As you count down to the New Year, here are the Top Ten stories of 2021 on Central Jersey Sports Radio

Top Ten lists are king. Ever since the first David Letterman Top Ten on the original “Late Night” on NBC, they’ve been funny, entertaining, and – when it comes to sports – a great source for debate.

There’s not much debate to be had here, though. We’ve compiled the Top Ten stories of 2021 – our first full calendar year of operation on Central Jersey Sports Radio – with the most read and listened to stories on our website. Read by you, the fans!

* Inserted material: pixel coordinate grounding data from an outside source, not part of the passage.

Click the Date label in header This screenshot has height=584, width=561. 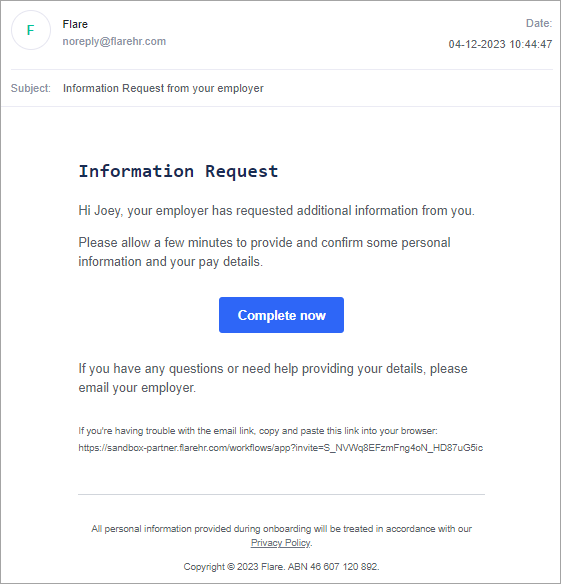pyautogui.click(x=539, y=23)
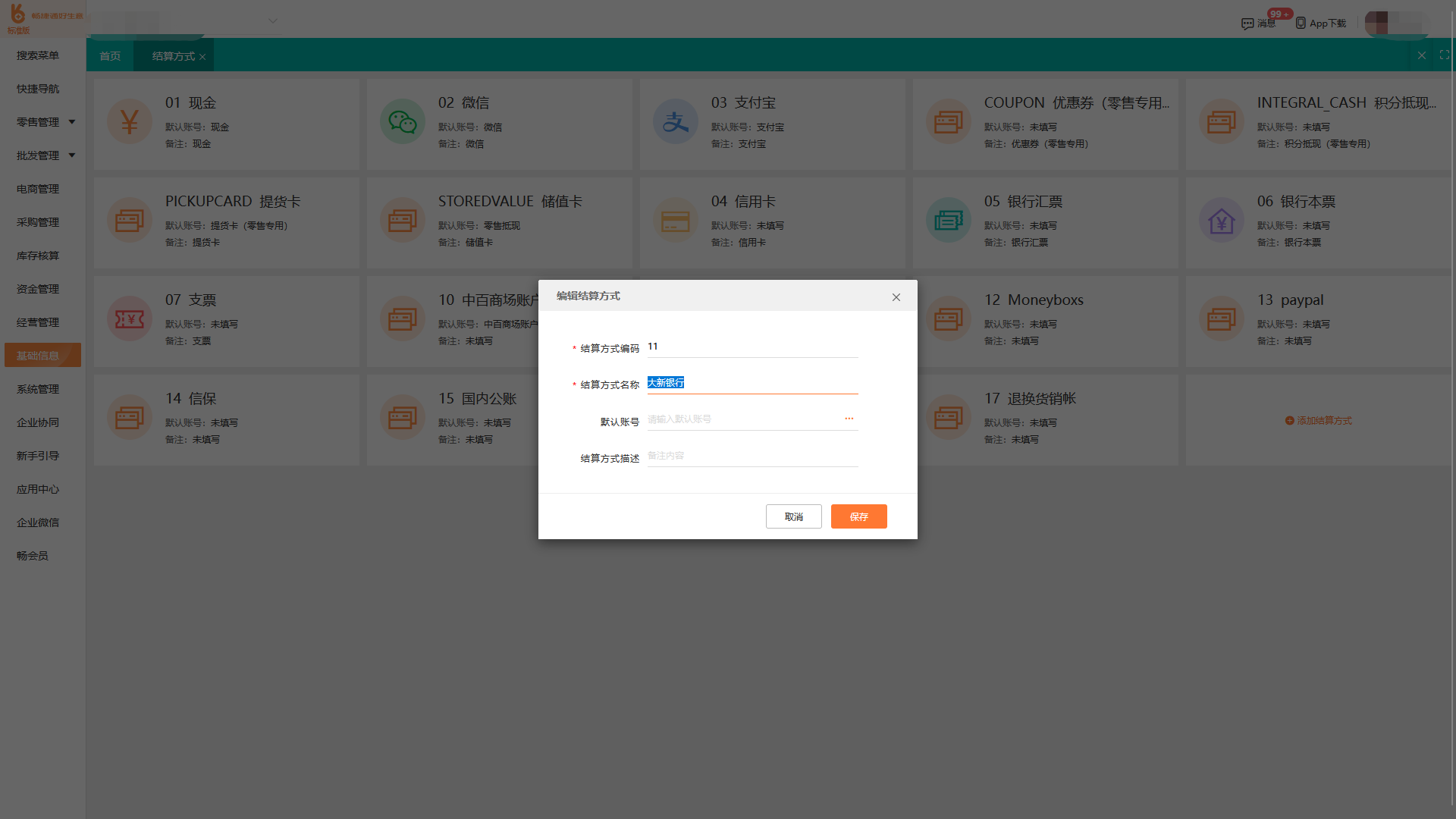
Task: Expand the account lookup with ··· button
Action: click(x=849, y=418)
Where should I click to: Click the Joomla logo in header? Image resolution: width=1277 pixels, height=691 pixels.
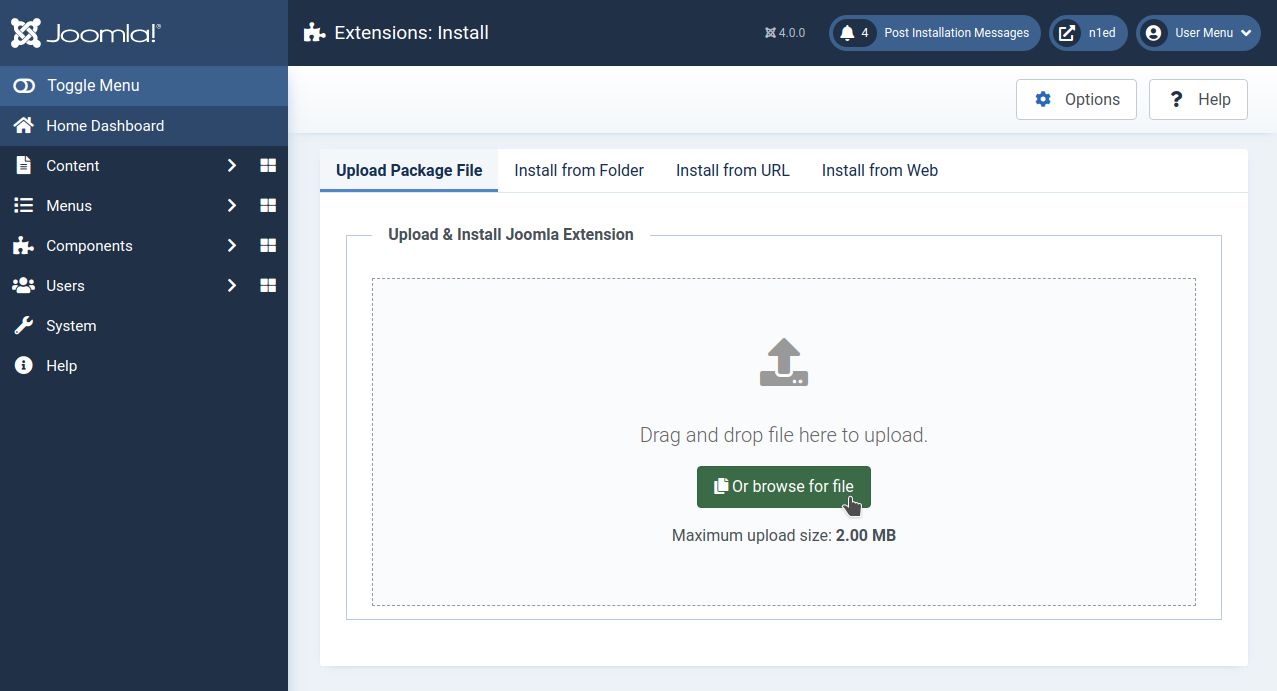86,33
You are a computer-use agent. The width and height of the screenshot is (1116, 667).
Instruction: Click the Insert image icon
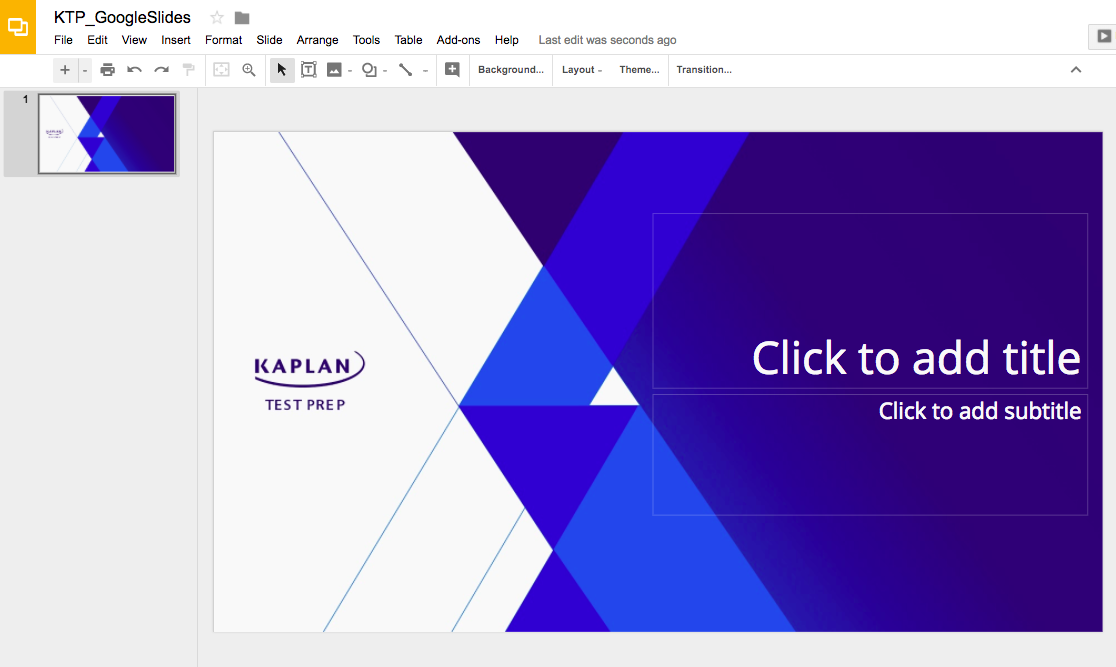tap(334, 70)
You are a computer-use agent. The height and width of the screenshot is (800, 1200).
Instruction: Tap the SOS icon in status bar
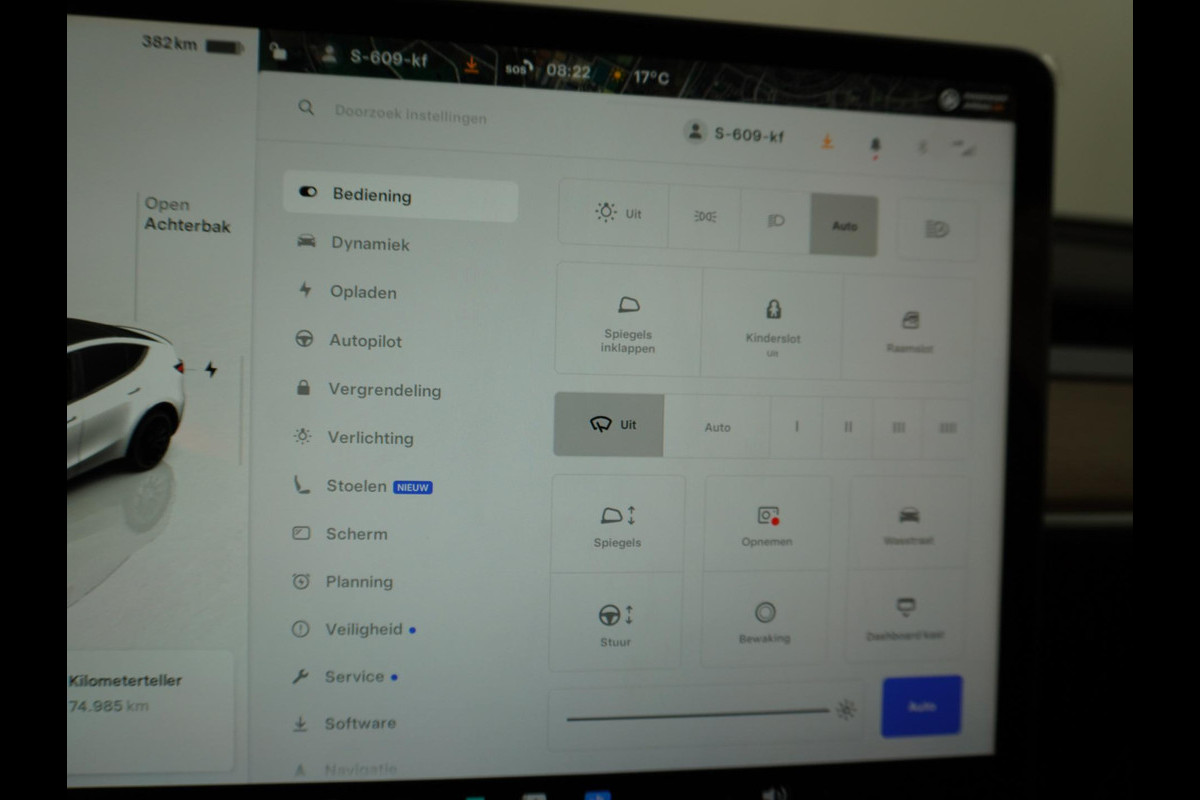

All these stories are about the teams, schools, student-athletes, and great plays that made 2021 special. Some are combined when written about the same subject. Click on each heading to read and listen to the original stories. Enjoy!

10) No. 5 Old Bridge routs South Brunswick as Hunter, Haughney star

Old Bridge players take the field for pre-game warmups at South Brunswick on September 17, 2021.

Sometimes, it’s not a game-winning hit, touchdown or basket that makes a good story. Sometimes, it’s just a old-fashioned football game. For whatever reason, that was the case with our tenth-most read story of 2021, a win for Old Bridge football over South Brunswick from early this season. Lawrence Hunter III was the Autoland Player of the Game, and Owen Haughney figured prominently in the win as well. Listen to postgame reaction from Hunter and head coach Anthony Lanzafama with CJSR’s Tim Catalfamo.

9) Old Bridge finally wins a close one, in a big spot

Seniors on the Old Bridge baseball team pose before their 2021 Senior Night.

Another Old Bridge story, this time baseball. The Knights were having a rough season, but still in the state tournament. With a 7-17 mark, they had lost ten games by three runs or less, and four by one or two runs. That is, until the opening round of the playoffs, where 12th-seeded Old Bridge knocked off 5th-seed South Brunswick, behind solid performances from two sophomores: Justin Herbstman and Thomas Papeo.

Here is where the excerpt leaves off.